## Data shown
..........

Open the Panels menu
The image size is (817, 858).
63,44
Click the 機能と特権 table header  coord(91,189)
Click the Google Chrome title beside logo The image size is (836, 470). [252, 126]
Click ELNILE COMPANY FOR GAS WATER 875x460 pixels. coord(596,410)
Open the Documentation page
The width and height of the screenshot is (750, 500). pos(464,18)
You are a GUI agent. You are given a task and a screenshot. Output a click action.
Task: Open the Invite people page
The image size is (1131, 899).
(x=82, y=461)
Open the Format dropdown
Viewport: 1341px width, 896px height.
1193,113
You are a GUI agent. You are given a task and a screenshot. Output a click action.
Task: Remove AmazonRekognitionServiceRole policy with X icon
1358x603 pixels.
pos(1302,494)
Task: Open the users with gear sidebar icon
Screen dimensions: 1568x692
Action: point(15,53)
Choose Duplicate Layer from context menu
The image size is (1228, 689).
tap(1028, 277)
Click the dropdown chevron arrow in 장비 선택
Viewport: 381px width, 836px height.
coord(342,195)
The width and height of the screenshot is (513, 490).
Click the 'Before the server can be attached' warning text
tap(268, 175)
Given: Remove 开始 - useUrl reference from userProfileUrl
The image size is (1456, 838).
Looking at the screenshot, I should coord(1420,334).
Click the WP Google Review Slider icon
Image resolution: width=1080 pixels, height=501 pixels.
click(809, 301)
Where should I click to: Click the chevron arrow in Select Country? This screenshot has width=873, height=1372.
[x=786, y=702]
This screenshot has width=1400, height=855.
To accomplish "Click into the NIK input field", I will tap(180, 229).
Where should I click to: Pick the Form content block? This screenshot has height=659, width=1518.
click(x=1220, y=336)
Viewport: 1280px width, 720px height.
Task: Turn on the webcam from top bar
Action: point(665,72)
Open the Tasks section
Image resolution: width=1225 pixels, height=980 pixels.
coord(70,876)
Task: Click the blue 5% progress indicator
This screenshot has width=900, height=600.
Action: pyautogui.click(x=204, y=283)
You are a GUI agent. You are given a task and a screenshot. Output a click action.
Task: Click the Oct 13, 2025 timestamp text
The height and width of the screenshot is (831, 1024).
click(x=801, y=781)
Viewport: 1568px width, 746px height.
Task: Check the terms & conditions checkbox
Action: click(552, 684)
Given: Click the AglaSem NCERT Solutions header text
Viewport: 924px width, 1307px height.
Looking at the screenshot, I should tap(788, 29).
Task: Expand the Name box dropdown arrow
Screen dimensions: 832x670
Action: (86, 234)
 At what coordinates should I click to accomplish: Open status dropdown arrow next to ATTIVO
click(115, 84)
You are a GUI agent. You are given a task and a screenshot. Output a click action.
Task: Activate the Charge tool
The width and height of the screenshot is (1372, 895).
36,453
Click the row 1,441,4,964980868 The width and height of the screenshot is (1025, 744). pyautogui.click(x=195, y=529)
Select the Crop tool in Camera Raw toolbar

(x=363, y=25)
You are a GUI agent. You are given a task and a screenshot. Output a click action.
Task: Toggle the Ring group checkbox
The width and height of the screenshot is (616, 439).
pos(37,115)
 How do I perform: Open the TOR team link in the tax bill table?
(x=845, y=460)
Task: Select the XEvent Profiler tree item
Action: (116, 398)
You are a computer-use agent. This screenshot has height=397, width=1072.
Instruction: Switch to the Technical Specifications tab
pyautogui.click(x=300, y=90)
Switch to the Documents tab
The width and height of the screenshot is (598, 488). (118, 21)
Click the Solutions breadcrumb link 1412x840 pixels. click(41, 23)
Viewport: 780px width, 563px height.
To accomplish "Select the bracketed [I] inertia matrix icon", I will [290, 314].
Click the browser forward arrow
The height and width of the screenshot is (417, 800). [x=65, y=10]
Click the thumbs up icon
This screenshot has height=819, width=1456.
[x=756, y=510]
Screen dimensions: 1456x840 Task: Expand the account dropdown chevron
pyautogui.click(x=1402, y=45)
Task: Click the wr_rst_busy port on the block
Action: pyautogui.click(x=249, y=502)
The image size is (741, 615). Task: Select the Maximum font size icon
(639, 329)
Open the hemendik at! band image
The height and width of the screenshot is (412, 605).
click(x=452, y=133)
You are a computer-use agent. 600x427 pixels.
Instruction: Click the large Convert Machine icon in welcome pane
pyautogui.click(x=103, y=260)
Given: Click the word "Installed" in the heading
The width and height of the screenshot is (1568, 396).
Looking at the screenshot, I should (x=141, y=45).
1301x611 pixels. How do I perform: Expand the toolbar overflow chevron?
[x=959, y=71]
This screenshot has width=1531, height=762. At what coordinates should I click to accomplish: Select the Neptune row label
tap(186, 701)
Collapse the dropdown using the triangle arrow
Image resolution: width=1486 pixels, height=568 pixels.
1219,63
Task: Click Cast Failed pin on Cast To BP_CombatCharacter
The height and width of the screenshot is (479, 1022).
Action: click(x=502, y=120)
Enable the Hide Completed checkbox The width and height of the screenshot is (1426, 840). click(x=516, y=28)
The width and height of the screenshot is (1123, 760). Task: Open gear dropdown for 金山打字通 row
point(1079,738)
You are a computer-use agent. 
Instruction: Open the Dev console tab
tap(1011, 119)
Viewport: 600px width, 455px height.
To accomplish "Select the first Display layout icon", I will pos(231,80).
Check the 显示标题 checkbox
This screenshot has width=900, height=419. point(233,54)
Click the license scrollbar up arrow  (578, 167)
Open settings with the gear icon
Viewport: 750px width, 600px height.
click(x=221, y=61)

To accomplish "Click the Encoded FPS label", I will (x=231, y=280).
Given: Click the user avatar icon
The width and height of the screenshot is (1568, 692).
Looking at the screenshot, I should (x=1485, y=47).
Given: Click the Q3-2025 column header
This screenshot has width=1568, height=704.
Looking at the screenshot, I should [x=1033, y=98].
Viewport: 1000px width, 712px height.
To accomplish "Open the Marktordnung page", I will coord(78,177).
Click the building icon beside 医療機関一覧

..........

## What you should do
Render the records above as a Markdown table with the columns Row and Line. Number each nonblank line in order under Row and put the line itself under Line, omitting blank lines.

## Solved exercise
| Row | Line |
|---|---|
| 1 | Open the Panels menu |
| 2 | The image size is (817, 858). |
| 3 | 63,44 |
| 4 | Click the 機能と特権 table header  coord(91,189) |
| 5 | Click the Google Chrome title beside logo The image size is (836, 470). [252, 126] |
| 6 | Click ELNILE COMPANY FOR GAS WATER 875x460 pixels. coord(596,410) |
| 7 | Open the Documentation page |
| 8 | The width and height of the screenshot is (750, 500). pos(464,18) |
| 9 | You are a GUI agent. You are given a task and a screenshot. Output a click action. |
| 10 | Task: Open the Invite people page |
| 11 | The image size is (1131, 899). |
| 12 | (x=82, y=461) |
| 13 | Open the Format dropdown |
| 14 | Viewport: 1341px width, 896px height. |
| 15 | 1193,113 |
| 16 | You are a GUI agent. You are given a task and a screenshot. Output a click action. |
| 17 | Task: Remove AmazonRekognitionServiceRole policy with X icon |
| 18 | 1358x603 pixels. |
| 19 | pos(1302,494) |
| 20 | Task: Open the users with gear sidebar icon |
| 21 | Screen dimensions: 1568x692 |
| 22 | Action: point(15,53) |
| 23 | Choose Duplicate Layer from context menu |
| 24 | The image size is (1228, 689). |
| 25 | tap(1028, 277) |
| 26 | Click the dropdown chevron arrow in 장비 선택 |
| 27 | Viewport: 381px width, 836px height. |
| 28 | coord(342,195) |
| 29 | The width and height of the screenshot is (513, 490). |
| 30 | Click the 'Before the server can be attached' warning text |
| 31 | tap(268, 175) |
| 32 | Given: Remove 开始 - useUrl reference from userProfileUrl |
| 33 | The image size is (1456, 838). |
| 34 | Looking at the screenshot, I should coord(1420,334). |
| 35 | Click the WP Google Review Slider icon |
| 36 | Image resolution: width=1080 pixels, height=501 pixels. |
| 37 | click(809, 301) |
| 38 | Where should I click to: Click the chevron arrow in Select Country? This screenshot has width=873, height=1372. |
| 39 | [x=786, y=702] |
| 40 | This screenshot has width=1400, height=855. |
| 41 | To accomplish "Click into the NIK input field", I will tap(180, 229). |
| 42 | Where should I click to: Pick the Form content block? This screenshot has height=659, width=1518. |
| 43 | click(x=1220, y=336) |
| 44 | Viewport: 1280px width, 720px height. |
| 45 | Task: Turn on the webcam from top bar |
| 46 | Action: point(665,72) |
| 47 | Open the Tasks section |
| 48 | Image resolution: width=1225 pixels, height=980 pixels. |
| 49 | coord(70,876) |
| 50 | Task: Click the blue 5% progress indicator |
| 51 | This screenshot has width=900, height=600. |
| 52 | Action: pyautogui.click(x=204, y=283) |
| 53 | You are a GUI agent. You are given a task and a screenshot. Output a click action. |
| 54 | Task: Click the Oct 13, 2025 timestamp text |
| 55 | The height and width of the screenshot is (831, 1024). |
| 56 | click(x=801, y=781) |
| 57 | Viewport: 1568px width, 746px height. |
| 58 | Task: Check the terms & conditions checkbox |
| 59 | Action: click(552, 684) |
| 60 | Given: Click the AglaSem NCERT Solutions header text |
| 61 | Viewport: 924px width, 1307px height. |
| 62 | Looking at the screenshot, I should tap(788, 29). |
| 63 | Task: Expand the Name box dropdown arrow |
| 64 | Screen dimensions: 832x670 |
| 65 | Action: (86, 234) |
| 66 |  At what coordinates should I click to accomplish: Open status dropdown arrow next to ATTIVO |
| 67 | click(115, 84) |
| 68 | You are a GUI agent. You are given a task and a screenshot. Output a click action. |
| 69 | Task: Activate the Charge tool |
| 70 | The width and height of the screenshot is (1372, 895). |
| 71 | 36,453 |
| 72 | Click the row 1,441,4,964980868 The width and height of the screenshot is (1025, 744). pyautogui.click(x=195, y=529) |
| 73 | Select the Crop tool in Camera Raw toolbar |
| 74 | (x=363, y=25) |
| 75 | You are a GUI agent. You are given a task and a screenshot. Output a click action. |
| 76 | Task: Toggle the Ring group checkbox |
| 77 | The width and height of the screenshot is (616, 439). |
| 78 | pos(37,115) |
| 79 |  How do I perform: Open the TOR team link in the tax bill table? |
| 80 | (x=845, y=460) |
| 81 | Task: Select the XEvent Profiler tree item |
| 82 | Action: (116, 398) |
| 83 | You are a computer-use agent. This screenshot has height=397, width=1072. |
| 84 | Instruction: Switch to the Technical Specifications tab |
| 85 | pyautogui.click(x=300, y=90) |
| 86 | Switch to the Documents tab |
| 87 | The width and height of the screenshot is (598, 488). (118, 21) |
| 88 | Click the Solutions breadcrumb link 1412x840 pixels. click(41, 23) |
| 89 | Viewport: 780px width, 563px height. |
| 90 | To accomplish "Select the bracketed [I] inertia matrix icon", I will [290, 314]. |
| 91 | Click the browser forward arrow |
| 92 | The height and width of the screenshot is (417, 800). [x=65, y=10] |
| 93 | Click the thumbs up icon |
| 94 | This screenshot has height=819, width=1456. |
| 95 | [x=756, y=510] |
| 96 | Screen dimensions: 1456x840 Task: Expand the account dropdown chevron |
| 97 | pyautogui.click(x=1402, y=45) |
| 98 | Task: Click the wr_rst_busy port on the block |
| 99 | Action: pyautogui.click(x=249, y=502) |
| 100 | The image size is (741, 615). Task: Select the Maximum font size icon |
| 101 | (639, 329) |
| 102 | Open the hemendik at! band image |
| 103 | The height and width of the screenshot is (412, 605). |
| 104 | click(x=452, y=133) |
| 105 | You are a computer-use agent. 600x427 pixels. |
| 106 | Instruction: Click the large Convert Machine icon in welcome pane |
| 107 | pyautogui.click(x=103, y=260) |
| 108 | Given: Click the word "Installed" in the heading |
| 109 | The width and height of the screenshot is (1568, 396). |
| 110 | Looking at the screenshot, I should (x=141, y=45). |
| 111 | 1301x611 pixels. How do I perform: Expand the toolbar overflow chevron? |
| 112 | [x=959, y=71] |
| 113 | This screenshot has width=1531, height=762. At what coordinates should I click to accomplish: Select the Neptune row label |
| 114 | tap(186, 701) |
| 115 | Collapse the dropdown using the triangle arrow |
| 116 | Image resolution: width=1486 pixels, height=568 pixels. |
| 117 | 1219,63 |
| 118 | Task: Click Cast Failed pin on Cast To BP_CombatCharacter |
| 119 | The height and width of the screenshot is (479, 1022). |
| 120 | Action: click(x=502, y=120) |
| 121 | Enable the Hide Completed checkbox The width and height of the screenshot is (1426, 840). click(x=516, y=28) |
| 122 | The width and height of the screenshot is (1123, 760). Task: Open gear dropdown for 金山打字通 row |
| 123 | point(1079,738) |
| 124 | You are a computer-use agent.  |
| 125 | Instruction: Open the Dev console tab |
| 126 | tap(1011, 119) |
| 127 | Viewport: 600px width, 455px height. |
| 128 | To accomplish "Select the first Display layout icon", I will pos(231,80). |
| 129 | Check the 显示标题 checkbox |
| 130 | This screenshot has width=900, height=419. point(233,54) |
| 131 | Click the license scrollbar up arrow  (578, 167) |
| 132 | Open settings with the gear icon |
| 133 | Viewport: 750px width, 600px height. |
| 134 | click(x=221, y=61) |
| 135 | To accomplish "Click the Encoded FPS label", I will (x=231, y=280). |
| 136 | Given: Click the user avatar icon |
| 137 | The width and height of the screenshot is (1568, 692). |
| 138 | Looking at the screenshot, I should (x=1485, y=47). |
| 139 | Given: Click the Q3-2025 column header |
| 140 | This screenshot has width=1568, height=704. |
| 141 | Looking at the screenshot, I should [x=1033, y=98]. |
| 142 | Viewport: 1000px width, 712px height. |
| 143 | To accomplish "Open the Marktordnung page", I will coord(78,177). |
| 144 | Click the building icon beside 医療機関一覧 |